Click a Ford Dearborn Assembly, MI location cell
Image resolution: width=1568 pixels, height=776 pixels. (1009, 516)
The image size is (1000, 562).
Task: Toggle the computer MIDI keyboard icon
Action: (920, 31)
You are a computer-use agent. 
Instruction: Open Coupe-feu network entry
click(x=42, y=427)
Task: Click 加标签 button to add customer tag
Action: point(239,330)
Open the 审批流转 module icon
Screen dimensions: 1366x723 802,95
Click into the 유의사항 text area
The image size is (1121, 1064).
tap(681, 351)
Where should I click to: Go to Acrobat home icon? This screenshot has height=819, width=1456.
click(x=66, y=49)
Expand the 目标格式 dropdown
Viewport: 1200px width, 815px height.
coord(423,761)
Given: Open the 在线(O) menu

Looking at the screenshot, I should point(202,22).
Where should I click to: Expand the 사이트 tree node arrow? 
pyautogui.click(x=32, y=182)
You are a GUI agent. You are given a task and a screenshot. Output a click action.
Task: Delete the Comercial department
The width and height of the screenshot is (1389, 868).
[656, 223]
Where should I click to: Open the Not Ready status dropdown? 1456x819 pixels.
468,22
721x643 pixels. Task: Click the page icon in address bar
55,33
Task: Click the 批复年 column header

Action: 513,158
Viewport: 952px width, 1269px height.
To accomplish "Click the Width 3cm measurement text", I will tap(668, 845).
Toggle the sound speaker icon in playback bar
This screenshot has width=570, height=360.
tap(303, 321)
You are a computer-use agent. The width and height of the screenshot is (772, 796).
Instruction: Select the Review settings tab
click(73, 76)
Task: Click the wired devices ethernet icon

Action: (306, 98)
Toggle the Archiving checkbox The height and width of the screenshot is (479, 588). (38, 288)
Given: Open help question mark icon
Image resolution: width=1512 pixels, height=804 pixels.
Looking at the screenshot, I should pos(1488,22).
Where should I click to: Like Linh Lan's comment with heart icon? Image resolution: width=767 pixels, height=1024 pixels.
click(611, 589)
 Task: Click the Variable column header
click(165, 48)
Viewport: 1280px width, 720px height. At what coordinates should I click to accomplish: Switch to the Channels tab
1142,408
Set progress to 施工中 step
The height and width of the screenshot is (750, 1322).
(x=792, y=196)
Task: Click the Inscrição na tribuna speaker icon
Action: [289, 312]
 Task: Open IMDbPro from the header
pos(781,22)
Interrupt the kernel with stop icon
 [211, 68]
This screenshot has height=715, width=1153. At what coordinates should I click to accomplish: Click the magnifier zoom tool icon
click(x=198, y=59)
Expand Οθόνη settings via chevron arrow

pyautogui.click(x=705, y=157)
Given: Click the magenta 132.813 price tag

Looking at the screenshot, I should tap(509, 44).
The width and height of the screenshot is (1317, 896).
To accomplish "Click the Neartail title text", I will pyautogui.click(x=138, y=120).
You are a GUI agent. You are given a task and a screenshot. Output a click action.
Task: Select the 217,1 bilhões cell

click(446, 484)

☆ ☆ ☆ ☆ ☆

Set exercise: List every line of the data above that contains the string "Expand".

Output for this exercise:
Expand the 目标格式 dropdown
Where should I click to: Expand the 사이트 tree node arrow? 
Expand Οθόνη settings via chevron arrow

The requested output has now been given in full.